[Do this] Output the lines below as a JSON list of strings, one string per line and blank lines omitted, running from the line that contains "will tap(19, 92)." up to and including the line that contains "will (682, 638).".

[Records for locating described items]
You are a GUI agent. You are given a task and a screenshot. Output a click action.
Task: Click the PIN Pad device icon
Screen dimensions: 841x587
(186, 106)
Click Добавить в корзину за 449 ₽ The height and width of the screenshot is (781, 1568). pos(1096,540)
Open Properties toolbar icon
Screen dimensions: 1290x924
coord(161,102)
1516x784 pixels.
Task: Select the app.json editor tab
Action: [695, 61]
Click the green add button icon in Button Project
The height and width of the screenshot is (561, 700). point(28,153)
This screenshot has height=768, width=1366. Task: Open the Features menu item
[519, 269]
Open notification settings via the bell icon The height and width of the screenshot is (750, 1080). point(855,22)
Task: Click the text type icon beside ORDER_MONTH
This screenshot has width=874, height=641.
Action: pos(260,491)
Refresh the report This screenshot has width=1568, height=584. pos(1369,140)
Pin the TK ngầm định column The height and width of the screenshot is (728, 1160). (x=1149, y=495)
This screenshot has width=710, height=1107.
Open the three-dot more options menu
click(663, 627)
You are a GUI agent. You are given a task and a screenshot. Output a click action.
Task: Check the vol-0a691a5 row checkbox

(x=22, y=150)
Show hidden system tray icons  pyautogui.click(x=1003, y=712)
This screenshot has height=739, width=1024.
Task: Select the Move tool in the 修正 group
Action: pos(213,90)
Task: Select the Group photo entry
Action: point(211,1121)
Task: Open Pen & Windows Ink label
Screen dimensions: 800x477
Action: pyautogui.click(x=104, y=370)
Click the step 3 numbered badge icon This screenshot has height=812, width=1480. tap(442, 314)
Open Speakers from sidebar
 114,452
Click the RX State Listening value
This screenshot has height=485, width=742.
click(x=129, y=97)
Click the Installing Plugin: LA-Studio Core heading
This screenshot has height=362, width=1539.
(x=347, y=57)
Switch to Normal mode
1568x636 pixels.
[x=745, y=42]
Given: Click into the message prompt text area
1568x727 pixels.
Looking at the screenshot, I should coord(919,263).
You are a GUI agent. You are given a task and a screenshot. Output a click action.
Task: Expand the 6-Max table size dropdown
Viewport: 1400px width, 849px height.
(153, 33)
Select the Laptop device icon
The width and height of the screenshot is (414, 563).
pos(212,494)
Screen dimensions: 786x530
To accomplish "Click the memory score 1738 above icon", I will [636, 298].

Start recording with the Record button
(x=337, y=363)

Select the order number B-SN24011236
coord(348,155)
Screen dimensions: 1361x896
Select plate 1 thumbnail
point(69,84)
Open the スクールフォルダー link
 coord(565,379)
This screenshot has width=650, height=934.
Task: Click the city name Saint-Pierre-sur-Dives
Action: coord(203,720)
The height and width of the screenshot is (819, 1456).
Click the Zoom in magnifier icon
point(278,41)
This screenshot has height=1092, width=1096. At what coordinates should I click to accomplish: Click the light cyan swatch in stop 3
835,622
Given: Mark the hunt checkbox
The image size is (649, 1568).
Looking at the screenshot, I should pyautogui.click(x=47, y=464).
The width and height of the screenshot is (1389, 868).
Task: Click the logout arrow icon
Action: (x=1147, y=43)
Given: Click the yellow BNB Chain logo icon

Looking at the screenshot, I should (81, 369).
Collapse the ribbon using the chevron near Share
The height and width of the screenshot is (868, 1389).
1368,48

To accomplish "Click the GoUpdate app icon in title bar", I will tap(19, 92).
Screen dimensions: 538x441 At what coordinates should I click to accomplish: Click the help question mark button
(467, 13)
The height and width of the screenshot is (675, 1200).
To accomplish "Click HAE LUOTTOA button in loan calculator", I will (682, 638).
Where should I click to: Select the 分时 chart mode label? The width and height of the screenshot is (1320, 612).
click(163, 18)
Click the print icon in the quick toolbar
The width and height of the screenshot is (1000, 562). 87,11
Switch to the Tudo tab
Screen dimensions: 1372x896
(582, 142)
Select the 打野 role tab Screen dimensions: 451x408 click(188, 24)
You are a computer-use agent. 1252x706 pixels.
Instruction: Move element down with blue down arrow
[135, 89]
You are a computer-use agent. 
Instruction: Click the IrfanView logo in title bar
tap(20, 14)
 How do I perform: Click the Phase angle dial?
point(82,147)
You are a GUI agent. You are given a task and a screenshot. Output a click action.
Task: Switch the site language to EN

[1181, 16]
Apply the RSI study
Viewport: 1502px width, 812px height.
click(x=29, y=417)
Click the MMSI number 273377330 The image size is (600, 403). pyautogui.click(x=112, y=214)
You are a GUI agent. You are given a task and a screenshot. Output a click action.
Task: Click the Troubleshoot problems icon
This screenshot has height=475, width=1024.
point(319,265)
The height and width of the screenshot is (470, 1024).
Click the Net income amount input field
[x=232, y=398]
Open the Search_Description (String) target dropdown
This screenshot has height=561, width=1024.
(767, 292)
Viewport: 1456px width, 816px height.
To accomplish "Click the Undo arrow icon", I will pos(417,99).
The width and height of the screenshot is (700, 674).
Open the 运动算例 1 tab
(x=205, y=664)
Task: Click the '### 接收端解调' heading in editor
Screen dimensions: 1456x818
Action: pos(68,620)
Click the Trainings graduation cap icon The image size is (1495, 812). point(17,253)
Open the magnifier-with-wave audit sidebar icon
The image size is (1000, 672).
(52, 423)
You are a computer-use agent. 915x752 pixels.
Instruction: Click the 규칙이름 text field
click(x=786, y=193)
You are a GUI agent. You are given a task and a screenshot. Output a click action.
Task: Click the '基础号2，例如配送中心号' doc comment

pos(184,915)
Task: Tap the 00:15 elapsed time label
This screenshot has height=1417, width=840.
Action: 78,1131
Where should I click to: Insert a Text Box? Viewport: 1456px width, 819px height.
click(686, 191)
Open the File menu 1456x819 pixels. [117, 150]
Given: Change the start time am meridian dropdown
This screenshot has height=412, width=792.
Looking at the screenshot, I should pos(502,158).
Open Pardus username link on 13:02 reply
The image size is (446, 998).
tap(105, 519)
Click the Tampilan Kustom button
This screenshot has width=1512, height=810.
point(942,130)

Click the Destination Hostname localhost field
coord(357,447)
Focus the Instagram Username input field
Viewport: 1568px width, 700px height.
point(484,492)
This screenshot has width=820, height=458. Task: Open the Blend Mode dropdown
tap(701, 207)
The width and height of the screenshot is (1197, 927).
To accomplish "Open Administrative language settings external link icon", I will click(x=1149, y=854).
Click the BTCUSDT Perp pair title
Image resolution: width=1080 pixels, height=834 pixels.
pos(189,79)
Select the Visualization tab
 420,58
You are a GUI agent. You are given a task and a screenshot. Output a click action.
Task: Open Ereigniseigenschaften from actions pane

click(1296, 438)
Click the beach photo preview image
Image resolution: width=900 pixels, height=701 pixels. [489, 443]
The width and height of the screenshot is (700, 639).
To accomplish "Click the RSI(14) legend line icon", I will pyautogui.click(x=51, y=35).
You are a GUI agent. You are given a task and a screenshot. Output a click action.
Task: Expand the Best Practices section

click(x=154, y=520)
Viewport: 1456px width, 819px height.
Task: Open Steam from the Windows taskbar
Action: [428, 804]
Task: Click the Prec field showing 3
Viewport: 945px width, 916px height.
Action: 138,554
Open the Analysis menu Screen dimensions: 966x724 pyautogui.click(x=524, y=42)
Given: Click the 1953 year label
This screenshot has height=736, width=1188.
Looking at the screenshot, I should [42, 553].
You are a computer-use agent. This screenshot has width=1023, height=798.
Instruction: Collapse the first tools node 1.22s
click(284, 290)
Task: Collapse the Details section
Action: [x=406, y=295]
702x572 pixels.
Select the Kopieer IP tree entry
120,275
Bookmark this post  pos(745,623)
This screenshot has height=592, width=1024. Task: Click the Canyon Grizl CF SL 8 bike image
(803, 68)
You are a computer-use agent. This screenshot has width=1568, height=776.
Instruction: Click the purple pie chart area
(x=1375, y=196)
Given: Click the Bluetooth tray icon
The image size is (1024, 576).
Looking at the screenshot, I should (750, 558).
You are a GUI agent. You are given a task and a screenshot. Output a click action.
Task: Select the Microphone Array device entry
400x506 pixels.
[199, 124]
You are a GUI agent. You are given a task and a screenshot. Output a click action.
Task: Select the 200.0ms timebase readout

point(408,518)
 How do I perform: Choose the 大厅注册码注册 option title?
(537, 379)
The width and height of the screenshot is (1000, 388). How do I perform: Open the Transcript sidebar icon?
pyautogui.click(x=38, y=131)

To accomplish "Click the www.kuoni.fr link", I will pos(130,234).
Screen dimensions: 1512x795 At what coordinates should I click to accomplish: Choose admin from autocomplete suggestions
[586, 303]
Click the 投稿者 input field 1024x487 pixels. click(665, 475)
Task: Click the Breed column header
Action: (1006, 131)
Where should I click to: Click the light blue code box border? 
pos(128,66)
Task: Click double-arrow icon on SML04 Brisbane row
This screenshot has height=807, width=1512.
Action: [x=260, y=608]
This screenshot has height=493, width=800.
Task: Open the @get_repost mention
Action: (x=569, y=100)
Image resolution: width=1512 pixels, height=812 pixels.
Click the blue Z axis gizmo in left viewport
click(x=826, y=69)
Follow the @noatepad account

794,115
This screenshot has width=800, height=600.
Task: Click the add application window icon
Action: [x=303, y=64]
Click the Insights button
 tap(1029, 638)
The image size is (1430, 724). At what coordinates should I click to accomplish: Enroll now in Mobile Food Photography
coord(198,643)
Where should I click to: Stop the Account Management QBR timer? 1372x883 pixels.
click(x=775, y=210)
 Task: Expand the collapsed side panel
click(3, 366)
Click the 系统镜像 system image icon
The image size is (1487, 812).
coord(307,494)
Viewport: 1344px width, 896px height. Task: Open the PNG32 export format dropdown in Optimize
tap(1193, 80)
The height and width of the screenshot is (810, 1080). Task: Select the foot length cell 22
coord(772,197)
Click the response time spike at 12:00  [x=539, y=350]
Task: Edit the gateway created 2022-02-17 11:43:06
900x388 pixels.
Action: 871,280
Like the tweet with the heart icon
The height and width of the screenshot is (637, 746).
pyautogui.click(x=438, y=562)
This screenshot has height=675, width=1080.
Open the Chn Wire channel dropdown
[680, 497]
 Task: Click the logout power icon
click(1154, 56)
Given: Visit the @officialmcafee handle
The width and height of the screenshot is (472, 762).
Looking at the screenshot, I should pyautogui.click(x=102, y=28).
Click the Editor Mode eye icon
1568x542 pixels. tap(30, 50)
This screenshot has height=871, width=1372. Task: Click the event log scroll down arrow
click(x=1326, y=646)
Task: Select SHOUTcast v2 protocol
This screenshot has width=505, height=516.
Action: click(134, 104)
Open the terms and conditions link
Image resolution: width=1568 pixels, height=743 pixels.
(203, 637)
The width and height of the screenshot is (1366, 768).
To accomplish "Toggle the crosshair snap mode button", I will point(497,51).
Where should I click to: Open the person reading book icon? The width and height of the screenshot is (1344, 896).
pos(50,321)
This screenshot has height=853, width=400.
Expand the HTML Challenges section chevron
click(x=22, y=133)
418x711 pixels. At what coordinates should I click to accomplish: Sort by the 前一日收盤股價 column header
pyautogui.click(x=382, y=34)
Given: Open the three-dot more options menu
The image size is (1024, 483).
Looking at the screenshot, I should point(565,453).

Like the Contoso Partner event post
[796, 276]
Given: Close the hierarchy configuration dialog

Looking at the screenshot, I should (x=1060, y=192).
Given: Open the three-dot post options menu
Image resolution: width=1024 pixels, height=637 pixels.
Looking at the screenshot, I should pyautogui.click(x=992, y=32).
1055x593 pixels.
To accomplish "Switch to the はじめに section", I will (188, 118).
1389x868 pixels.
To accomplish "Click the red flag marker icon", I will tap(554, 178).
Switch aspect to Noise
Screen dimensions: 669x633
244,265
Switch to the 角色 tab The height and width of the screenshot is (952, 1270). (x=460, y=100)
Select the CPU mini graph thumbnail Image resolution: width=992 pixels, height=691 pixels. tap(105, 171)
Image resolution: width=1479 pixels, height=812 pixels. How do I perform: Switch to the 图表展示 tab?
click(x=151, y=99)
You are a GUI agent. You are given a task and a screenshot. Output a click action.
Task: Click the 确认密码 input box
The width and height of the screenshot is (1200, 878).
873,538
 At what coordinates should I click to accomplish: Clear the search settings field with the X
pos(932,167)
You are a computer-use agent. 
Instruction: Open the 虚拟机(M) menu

[Solution]
[
  "To accomplish \"Click the GoUpdate app icon in title bar\", I will tap(19, 92).",
  "Screen dimensions: 538x441 At what coordinates should I click to accomplish: Click the help question mark button",
  "(467, 13)",
  "The height and width of the screenshot is (675, 1200).",
  "To accomplish \"Click HAE LUOTTOA button in loan calculator\", I will (682, 638)."
]